¿Cuál es el impacto de recibir todas las compras en tu casa?Buenas prácticas en logística urbana para América Latina

Antes de la pandemia, se preveía que el movimiento de cargas en las ciudades se multiplicaría por tres en el 2050 con respecto al 2010. Hoy esta cifra, al igual que las de otros sectores de la economía, va en aumento debido a que el COVID-19, la tecnología y las nuevas tendencias de consumo permiten llevar a las viviendas comida, electrodomésticos, muebles, accesorios y hasta vehículos, entre otros; lo que ha multiplicado los envíos y convertir  cada domicilio en un potencial punto receptor.

Entregas fallidas, devoluciones, y fechas especiales como el día de la madre, Navidad, San Valentín, Black Friday y CyberMonday, son un desafío para la logística en las ciudades en un entorno de congestión, restricciones viales y con un alto impacto ambiental.

Cada día una persona genera 45 kg de mercancías en Nueva York, 35 kg en Pekín y 32 kg en Bogotá.
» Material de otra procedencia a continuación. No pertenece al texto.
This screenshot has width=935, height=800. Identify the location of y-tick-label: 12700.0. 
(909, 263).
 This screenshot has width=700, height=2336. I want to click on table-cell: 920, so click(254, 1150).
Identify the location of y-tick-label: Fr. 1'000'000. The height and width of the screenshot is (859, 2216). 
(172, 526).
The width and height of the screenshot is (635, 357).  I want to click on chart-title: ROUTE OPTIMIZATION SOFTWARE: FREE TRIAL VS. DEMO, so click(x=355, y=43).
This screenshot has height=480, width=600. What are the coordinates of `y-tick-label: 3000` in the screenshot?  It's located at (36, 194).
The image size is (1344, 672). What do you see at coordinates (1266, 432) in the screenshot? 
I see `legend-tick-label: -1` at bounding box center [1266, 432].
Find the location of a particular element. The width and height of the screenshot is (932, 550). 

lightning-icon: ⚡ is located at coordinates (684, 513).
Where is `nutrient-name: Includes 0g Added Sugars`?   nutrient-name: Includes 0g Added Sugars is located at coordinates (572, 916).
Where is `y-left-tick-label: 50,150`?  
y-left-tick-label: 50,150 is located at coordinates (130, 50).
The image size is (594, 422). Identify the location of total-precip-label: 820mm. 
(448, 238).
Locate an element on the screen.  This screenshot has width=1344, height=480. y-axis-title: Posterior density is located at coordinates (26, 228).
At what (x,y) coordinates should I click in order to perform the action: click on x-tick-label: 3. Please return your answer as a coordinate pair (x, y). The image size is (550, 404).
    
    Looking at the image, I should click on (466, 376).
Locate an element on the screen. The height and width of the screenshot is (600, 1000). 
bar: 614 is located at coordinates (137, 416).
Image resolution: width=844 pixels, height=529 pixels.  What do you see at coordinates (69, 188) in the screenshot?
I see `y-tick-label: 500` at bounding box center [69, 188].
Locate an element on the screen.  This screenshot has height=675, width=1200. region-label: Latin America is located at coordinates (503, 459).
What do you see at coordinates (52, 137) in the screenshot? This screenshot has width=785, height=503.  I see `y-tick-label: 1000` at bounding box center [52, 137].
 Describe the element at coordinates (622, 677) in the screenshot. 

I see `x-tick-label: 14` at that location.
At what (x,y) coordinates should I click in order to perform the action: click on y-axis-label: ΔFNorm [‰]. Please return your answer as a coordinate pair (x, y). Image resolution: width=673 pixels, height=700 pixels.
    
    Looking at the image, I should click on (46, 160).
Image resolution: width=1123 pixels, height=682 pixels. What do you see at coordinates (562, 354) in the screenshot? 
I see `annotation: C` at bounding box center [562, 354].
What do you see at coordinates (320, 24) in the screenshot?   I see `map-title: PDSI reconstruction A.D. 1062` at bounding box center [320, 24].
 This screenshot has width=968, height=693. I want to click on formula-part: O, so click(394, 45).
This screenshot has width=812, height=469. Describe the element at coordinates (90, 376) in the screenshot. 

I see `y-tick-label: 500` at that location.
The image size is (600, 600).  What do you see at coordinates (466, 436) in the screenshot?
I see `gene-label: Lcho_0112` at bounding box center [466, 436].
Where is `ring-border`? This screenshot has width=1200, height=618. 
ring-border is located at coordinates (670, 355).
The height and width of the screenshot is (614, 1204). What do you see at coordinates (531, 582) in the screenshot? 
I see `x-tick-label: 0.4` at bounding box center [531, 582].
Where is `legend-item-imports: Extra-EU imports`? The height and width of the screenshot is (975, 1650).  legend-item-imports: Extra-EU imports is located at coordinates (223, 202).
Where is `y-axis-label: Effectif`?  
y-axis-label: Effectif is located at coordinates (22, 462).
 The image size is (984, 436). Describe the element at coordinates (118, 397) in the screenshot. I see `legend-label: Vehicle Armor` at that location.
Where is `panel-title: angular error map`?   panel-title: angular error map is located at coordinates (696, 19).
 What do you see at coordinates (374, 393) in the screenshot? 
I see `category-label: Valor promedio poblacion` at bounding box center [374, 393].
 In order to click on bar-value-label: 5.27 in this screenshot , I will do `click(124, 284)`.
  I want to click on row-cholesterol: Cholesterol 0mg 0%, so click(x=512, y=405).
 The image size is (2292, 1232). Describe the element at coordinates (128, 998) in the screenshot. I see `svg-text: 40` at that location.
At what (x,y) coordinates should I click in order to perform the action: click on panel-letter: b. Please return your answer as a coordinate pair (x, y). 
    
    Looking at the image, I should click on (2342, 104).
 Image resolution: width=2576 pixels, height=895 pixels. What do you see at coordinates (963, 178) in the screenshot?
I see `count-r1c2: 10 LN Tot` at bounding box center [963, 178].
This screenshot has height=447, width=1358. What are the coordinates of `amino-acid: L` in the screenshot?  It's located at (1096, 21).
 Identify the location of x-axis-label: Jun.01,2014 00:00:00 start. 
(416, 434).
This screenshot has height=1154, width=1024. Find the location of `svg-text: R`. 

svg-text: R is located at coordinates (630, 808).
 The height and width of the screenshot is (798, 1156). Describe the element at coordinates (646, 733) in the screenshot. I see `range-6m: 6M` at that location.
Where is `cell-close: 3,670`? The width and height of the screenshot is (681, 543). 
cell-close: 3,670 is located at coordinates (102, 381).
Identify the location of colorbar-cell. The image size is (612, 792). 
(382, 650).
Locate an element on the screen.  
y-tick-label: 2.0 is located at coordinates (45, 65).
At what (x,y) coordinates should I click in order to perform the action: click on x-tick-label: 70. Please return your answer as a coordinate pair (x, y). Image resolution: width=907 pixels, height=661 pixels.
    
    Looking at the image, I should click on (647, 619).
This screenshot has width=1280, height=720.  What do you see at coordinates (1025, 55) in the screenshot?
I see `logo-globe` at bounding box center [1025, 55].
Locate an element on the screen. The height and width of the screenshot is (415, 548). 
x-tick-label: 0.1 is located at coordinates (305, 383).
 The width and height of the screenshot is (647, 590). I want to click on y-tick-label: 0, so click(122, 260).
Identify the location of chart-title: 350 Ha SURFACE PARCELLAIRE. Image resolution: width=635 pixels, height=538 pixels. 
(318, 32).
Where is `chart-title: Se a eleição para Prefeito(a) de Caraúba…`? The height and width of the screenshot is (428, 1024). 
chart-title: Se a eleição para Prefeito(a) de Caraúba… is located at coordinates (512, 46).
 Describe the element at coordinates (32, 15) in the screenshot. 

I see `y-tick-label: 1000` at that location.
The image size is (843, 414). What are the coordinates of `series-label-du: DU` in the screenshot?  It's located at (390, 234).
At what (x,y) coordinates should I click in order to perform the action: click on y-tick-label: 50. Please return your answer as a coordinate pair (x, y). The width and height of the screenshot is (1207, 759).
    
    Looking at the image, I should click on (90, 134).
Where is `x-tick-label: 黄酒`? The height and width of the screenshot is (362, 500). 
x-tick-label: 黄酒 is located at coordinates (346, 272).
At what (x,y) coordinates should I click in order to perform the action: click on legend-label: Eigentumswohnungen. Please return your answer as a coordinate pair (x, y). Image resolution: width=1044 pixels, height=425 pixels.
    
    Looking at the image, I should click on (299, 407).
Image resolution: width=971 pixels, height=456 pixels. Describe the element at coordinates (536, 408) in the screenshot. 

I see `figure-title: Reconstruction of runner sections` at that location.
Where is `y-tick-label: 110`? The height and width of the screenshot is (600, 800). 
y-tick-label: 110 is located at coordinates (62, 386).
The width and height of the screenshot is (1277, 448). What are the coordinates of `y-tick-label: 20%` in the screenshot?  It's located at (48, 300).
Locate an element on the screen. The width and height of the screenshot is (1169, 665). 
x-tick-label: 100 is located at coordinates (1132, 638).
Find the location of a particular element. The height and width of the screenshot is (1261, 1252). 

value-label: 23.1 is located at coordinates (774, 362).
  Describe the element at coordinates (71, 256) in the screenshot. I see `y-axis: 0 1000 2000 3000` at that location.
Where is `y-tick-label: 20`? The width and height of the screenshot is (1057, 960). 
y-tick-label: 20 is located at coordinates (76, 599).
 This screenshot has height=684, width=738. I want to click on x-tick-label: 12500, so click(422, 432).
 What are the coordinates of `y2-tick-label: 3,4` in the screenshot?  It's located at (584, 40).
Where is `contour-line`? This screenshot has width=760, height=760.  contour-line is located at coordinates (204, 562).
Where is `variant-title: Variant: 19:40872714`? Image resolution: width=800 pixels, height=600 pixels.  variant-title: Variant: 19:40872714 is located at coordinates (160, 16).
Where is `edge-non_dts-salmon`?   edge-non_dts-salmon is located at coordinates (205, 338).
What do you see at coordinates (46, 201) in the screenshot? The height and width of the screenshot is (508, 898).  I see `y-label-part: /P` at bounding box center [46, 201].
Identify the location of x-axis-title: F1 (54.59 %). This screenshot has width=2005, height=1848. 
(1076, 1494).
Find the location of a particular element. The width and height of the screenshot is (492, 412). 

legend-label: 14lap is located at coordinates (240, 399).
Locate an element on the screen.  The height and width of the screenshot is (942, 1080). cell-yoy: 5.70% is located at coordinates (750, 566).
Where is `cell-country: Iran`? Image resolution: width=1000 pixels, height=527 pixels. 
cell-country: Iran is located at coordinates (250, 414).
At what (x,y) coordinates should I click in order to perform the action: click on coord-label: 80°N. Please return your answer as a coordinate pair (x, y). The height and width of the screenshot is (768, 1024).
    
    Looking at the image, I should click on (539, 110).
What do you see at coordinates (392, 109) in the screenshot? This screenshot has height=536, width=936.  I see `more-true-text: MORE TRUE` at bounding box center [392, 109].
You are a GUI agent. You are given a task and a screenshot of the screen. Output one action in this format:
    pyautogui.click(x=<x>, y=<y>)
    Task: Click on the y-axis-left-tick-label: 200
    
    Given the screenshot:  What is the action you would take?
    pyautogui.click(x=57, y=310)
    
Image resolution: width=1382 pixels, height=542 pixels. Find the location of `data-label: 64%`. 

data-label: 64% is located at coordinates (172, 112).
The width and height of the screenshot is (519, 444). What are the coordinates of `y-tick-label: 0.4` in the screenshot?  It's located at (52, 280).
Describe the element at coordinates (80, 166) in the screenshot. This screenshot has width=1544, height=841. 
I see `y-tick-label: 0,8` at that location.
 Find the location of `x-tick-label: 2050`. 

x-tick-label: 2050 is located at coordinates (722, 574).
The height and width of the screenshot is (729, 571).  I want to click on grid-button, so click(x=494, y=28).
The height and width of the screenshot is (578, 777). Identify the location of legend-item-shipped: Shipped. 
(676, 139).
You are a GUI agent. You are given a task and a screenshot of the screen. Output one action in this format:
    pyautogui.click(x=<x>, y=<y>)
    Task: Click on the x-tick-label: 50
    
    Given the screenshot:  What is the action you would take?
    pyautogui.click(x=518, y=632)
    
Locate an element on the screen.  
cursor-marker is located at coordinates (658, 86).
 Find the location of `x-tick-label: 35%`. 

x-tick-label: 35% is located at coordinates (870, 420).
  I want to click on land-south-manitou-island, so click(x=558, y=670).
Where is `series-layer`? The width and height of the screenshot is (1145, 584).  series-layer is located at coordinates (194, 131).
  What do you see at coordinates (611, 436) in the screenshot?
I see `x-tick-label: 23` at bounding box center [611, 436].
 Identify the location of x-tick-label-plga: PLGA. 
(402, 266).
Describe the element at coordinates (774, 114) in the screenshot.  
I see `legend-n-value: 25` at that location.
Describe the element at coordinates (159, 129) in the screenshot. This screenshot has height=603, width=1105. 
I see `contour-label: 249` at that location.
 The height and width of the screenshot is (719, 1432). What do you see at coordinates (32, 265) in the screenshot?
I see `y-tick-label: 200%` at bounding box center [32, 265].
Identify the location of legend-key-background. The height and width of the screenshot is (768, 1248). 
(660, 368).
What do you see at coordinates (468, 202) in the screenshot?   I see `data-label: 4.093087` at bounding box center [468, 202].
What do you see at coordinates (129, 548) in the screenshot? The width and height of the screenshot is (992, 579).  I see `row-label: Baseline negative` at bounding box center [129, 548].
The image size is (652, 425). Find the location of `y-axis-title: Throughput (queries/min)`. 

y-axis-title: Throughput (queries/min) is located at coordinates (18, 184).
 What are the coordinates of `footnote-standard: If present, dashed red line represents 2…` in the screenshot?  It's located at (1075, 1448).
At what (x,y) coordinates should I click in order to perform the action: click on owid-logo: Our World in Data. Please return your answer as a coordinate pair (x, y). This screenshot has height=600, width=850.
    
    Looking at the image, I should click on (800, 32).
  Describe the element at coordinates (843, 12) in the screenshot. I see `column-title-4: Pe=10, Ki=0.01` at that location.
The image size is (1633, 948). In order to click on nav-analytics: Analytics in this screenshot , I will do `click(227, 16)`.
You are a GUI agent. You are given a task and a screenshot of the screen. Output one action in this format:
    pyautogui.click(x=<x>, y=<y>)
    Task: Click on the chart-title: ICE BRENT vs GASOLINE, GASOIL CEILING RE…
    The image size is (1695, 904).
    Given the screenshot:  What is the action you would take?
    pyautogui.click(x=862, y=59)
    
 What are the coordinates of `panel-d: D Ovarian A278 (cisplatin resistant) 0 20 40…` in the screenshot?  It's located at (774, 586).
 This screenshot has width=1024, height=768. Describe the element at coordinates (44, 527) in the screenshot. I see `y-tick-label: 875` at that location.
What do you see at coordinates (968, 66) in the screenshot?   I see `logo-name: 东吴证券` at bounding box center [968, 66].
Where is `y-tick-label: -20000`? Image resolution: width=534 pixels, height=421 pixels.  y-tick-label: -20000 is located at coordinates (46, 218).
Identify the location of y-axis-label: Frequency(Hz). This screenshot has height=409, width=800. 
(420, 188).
En América Latina y el Caribe la proporción de población urbana es del 80%, con urbes que han crecido en los últimos años, implicando a los flujos logísticos mayores distancias y complejidad. Sin embargo, la logística aún tiene una presencia incipiente en el debate público en las ciudades y áreas metropolitanas.

El desarrollo de la logística urbana impone retos sustanciales en América Latina: más movimientos de cargas y más frecuentes; impactos en la movilidad, la contaminación del aire o la seguridad vial; necesidades diferentes de consumidores y empresas, escasa calificación en el sector, economía informal; nuevos canales de distribución, comercio electrónico, economía colaborativa; que requieren de una mejor respuesta por parte de los hacedores de políticas públicas. Por ello, CAF –banco de desarrollo de América Latina-, presenta en una nueva publicación su estrategia en Logística Urbana Sostenible y Segura (LOGUS).

“El  COVID-19  abre una invaluable oportunidad para abordar con más atención la logística urbana, que aún es un debate pendiente en las agendas políticas. Hasta ahora el sistema de carga se ha presentado muy flexible, adaptándose continuamente a las necesidades de las empresas y de los consumidores, pero se requeriría replantear los logros en eficiencia del sector a costa de condiciones económicas y laborales precarias, de externalidades ambientales, del desacato normativo o del abuso de la economía informal”, aseguró el coordinador del programa LOGUS, Andrés Alcalá.

La estrategia CAF-LOGUS busca el desarrollo competitivo y mejorar la calidad de vida en ciudades de América Latina mediante las experiencias piloto aplicadas en 6 ciudades de la región: Fortaleza (Brasil), Cali (Colombia), Quito y Guayaquil (Ecuador) Rosario y Córdoba (Argentina), y ofrece una serie de herramientas flexibles y adaptables, así como instrumentos de conocimiento, diagnóstico y aplicación que pretenden contribuir al proceso de mejora continua, necesario en el desarrollo de la logística urbana sostenible.

Guía de buenas prácticas

La logística urbana debe integrarse de manera más sólida a las políticas urbanas, no sólo de movilidad, sino también de planificación territorial, urbanismo, medio ambiente, producción y comercio. La publicación también contiene una Guía de Políticas Públicas en materia de logística urbana que le ofrece a técnicos y decisores de las administraciones locales un conocimiento objetivo de las principales tendencias internacionales en políticas públicas sobre logística urbana. Esta guía cuenta con 24 fichas de políticas en las que se citan al menos 76 ejemplos ilustrativos de buenas prácticas, de los cuales un poco más del 50% corresponde a casos de Europa, un 37% a casos de América Latina, el resto de Estados Unidos y Asia.